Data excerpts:
_____

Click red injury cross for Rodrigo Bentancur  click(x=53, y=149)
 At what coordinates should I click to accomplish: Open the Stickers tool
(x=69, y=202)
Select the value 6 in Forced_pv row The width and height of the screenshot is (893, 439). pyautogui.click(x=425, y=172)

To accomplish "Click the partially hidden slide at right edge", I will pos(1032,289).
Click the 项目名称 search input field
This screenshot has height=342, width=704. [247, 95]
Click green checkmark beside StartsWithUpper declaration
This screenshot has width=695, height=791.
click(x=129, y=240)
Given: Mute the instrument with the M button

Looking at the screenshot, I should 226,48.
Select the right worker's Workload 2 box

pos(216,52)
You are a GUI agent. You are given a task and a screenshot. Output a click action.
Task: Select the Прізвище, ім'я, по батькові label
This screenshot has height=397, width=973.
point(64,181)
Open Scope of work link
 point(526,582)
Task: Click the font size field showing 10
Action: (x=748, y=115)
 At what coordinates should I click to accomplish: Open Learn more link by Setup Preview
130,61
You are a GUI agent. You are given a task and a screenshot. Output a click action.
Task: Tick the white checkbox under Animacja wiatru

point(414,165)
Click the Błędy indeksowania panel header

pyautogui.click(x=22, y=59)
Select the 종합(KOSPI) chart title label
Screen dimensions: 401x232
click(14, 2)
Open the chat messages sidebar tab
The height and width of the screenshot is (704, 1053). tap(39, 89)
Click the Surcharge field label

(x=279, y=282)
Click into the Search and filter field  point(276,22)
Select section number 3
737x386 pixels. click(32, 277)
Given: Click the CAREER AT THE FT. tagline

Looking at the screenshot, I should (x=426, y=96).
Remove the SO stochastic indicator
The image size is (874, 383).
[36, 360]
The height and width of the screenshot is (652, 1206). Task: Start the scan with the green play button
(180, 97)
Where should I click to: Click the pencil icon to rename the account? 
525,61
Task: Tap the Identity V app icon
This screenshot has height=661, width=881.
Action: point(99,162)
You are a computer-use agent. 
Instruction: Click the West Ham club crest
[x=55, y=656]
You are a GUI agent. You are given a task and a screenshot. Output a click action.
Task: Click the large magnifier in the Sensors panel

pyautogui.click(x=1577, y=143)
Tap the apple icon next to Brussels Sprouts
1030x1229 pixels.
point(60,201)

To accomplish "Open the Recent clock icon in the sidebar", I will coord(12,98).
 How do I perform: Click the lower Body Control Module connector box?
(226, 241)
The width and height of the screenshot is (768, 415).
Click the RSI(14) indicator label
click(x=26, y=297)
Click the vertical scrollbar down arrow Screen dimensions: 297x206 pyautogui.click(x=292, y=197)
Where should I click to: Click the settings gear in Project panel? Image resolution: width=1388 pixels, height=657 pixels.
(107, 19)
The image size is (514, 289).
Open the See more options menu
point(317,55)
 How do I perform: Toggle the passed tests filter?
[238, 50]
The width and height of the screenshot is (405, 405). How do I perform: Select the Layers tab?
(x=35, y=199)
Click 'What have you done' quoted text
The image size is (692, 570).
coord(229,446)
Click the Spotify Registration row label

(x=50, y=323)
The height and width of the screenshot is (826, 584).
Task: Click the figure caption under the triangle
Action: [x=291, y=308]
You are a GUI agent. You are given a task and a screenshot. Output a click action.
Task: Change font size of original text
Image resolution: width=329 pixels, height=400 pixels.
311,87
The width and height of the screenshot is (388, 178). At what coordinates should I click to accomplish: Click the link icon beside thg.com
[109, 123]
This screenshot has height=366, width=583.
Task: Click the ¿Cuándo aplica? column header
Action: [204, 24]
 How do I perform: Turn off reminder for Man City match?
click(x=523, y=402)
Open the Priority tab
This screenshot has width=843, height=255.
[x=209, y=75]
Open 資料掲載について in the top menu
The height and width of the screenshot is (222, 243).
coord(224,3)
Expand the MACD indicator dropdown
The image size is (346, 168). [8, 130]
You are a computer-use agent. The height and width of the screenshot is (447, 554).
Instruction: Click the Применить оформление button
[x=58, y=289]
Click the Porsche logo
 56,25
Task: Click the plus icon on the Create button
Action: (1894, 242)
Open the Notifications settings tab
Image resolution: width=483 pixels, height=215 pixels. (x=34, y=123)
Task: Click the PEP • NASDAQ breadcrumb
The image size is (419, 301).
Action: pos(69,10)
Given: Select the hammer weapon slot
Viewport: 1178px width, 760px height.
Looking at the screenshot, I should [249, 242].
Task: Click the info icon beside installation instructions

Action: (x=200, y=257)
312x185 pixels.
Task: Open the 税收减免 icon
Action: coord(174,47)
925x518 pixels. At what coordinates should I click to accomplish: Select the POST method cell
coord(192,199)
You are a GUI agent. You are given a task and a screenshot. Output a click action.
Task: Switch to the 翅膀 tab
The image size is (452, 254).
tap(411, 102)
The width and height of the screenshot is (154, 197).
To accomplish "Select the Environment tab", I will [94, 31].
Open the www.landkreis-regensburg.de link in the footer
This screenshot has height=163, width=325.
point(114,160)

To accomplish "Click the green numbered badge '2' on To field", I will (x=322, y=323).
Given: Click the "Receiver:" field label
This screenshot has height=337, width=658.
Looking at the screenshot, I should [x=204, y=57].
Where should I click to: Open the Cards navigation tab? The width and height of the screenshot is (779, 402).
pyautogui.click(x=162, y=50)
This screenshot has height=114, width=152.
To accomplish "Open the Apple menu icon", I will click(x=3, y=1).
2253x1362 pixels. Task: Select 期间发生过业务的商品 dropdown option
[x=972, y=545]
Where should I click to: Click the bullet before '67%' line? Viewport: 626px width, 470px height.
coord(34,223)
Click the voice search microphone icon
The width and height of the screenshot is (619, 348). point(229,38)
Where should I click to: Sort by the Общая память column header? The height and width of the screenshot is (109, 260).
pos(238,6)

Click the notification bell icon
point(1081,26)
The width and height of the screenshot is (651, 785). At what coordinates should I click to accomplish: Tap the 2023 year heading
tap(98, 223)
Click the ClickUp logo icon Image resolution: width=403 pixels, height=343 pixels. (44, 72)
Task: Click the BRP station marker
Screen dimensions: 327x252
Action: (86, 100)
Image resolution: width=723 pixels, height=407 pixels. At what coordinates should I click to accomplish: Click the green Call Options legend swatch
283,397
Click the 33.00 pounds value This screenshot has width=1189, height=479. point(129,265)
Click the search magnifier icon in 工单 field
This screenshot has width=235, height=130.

_____

WHAT THIS TASK INVOLVES = The records above need to be written out again. Keep them exact.

ANSWER BELOW =
Click red injury cross for Rodrigo Bentancur  click(x=53, y=149)
 At what coordinates should I click to accomplish: Open the Stickers tool
(x=69, y=202)
Select the value 6 in Forced_pv row The width and height of the screenshot is (893, 439). pyautogui.click(x=425, y=172)

To accomplish "Click the partially hidden slide at right edge", I will pos(1032,289).
Click the 项目名称 search input field
This screenshot has height=342, width=704. [247, 95]
Click green checkmark beside StartsWithUpper declaration
This screenshot has width=695, height=791.
click(x=129, y=240)
Given: Mute the instrument with the M button

Looking at the screenshot, I should 226,48.
Select the right worker's Workload 2 box

pos(216,52)
You are a GUI agent. You are given a task and a screenshot. Output a click action.
Task: Select the Прізвище, ім'я, по батькові label
This screenshot has height=397, width=973.
point(64,181)
Open Scope of work link
 point(526,582)
Task: Click the font size field showing 10
Action: (x=748, y=115)
 At what coordinates should I click to accomplish: Open Learn more link by Setup Preview
130,61
You are a GUI agent. You are given a task and a screenshot. Output a click action.
Task: Tick the white checkbox under Animacja wiatru

point(414,165)
Click the Błędy indeksowania panel header

pyautogui.click(x=22, y=59)
Select the 종합(KOSPI) chart title label
Screen dimensions: 401x232
click(14, 2)
Open the chat messages sidebar tab
The height and width of the screenshot is (704, 1053). tap(39, 89)
Click the Surcharge field label

(x=279, y=282)
Click into the Search and filter field  point(276,22)
Select section number 3
737x386 pixels. click(32, 277)
Given: Click the CAREER AT THE FT. tagline

Looking at the screenshot, I should (x=426, y=96).
Remove the SO stochastic indicator
The image size is (874, 383).
[36, 360]
The height and width of the screenshot is (652, 1206). Task: Start the scan with the green play button
(180, 97)
Where should I click to: Click the pencil icon to rename the account? 
525,61
Task: Tap the Identity V app icon
This screenshot has height=661, width=881.
Action: point(99,162)
You are a computer-use agent. 
Instruction: Click the West Ham club crest
[x=55, y=656]
You are a GUI agent. You are given a task and a screenshot. Output a click action.
Task: Click the large magnifier in the Sensors panel

pyautogui.click(x=1577, y=143)
Tap the apple icon next to Brussels Sprouts
1030x1229 pixels.
point(60,201)

To accomplish "Open the Recent clock icon in the sidebar", I will coord(12,98).
 How do I perform: Click the lower Body Control Module connector box?
(226, 241)
The width and height of the screenshot is (768, 415).
Click the RSI(14) indicator label
click(x=26, y=297)
Click the vertical scrollbar down arrow Screen dimensions: 297x206 pyautogui.click(x=292, y=197)
Where should I click to: Click the settings gear in Project panel? Image resolution: width=1388 pixels, height=657 pixels.
(107, 19)
The image size is (514, 289).
Open the See more options menu
point(317,55)
 How do I perform: Toggle the passed tests filter?
[238, 50]
The width and height of the screenshot is (405, 405). How do I perform: Select the Layers tab?
(x=35, y=199)
Click 'What have you done' quoted text
The image size is (692, 570).
coord(229,446)
Click the Spotify Registration row label

(x=50, y=323)
The height and width of the screenshot is (826, 584).
Task: Click the figure caption under the triangle
Action: [x=291, y=308]
You are a GUI agent. You are given a task and a screenshot. Output a click action.
Task: Change font size of original text
Image resolution: width=329 pixels, height=400 pixels.
311,87
The width and height of the screenshot is (388, 178). At what coordinates should I click to accomplish: Click the link icon beside thg.com
[109, 123]
This screenshot has height=366, width=583.
Task: Click the ¿Cuándo aplica? column header
Action: [204, 24]
 How do I perform: Turn off reminder for Man City match?
click(x=523, y=402)
Open the Priority tab
This screenshot has width=843, height=255.
[x=209, y=75]
Open 資料掲載について in the top menu
The height and width of the screenshot is (222, 243).
coord(224,3)
Expand the MACD indicator dropdown
The image size is (346, 168). [8, 130]
You are a computer-use agent. The height and width of the screenshot is (447, 554).
Instruction: Click the Применить оформление button
[x=58, y=289]
Click the Porsche logo
 56,25
Task: Click the plus icon on the Create button
Action: (1894, 242)
Open the Notifications settings tab
Image resolution: width=483 pixels, height=215 pixels. (x=34, y=123)
Task: Click the PEP • NASDAQ breadcrumb
The image size is (419, 301).
Action: pos(69,10)
Given: Select the hammer weapon slot
Viewport: 1178px width, 760px height.
Looking at the screenshot, I should [249, 242].
Task: Click the info icon beside installation instructions

Action: (x=200, y=257)
312x185 pixels.
Task: Open the 税收减免 icon
Action: coord(174,47)
925x518 pixels. At what coordinates should I click to accomplish: Select the POST method cell
coord(192,199)
You are a GUI agent. You are given a task and a screenshot. Output a click action.
Task: Switch to the 翅膀 tab
The image size is (452, 254).
tap(411, 102)
The width and height of the screenshot is (154, 197).
To accomplish "Select the Environment tab", I will [94, 31].
Open the www.landkreis-regensburg.de link in the footer
This screenshot has height=163, width=325.
point(114,160)

To accomplish "Click the green numbered badge '2' on To field", I will (x=322, y=323).
Given: Click the "Receiver:" field label
This screenshot has height=337, width=658.
Looking at the screenshot, I should [x=204, y=57].
Where should I click to: Open the Cards navigation tab? The width and height of the screenshot is (779, 402).
pyautogui.click(x=162, y=50)
This screenshot has height=114, width=152.
To accomplish "Open the Apple menu icon", I will click(x=3, y=1).
2253x1362 pixels. Task: Select 期间发生过业务的商品 dropdown option
[x=972, y=545]
Where should I click to: Click the bullet before '67%' line? Viewport: 626px width, 470px height.
coord(34,223)
Click the voice search microphone icon
The width and height of the screenshot is (619, 348). point(229,38)
Where should I click to: Sort by the Общая память column header? The height and width of the screenshot is (109, 260).
pos(238,6)

Click the notification bell icon
point(1081,26)
The width and height of the screenshot is (651, 785). At what coordinates should I click to accomplish: Tap the 2023 year heading
tap(98, 223)
Click the ClickUp logo icon Image resolution: width=403 pixels, height=343 pixels. (44, 72)
Task: Click the BRP station marker
Screen dimensions: 327x252
Action: (86, 100)
Image resolution: width=723 pixels, height=407 pixels. At what coordinates should I click to accomplish: Click the green Call Options legend swatch
283,397
Click the 33.00 pounds value This screenshot has width=1189, height=479. point(129,265)
Click the search magnifier icon in 工单 field
This screenshot has width=235, height=130.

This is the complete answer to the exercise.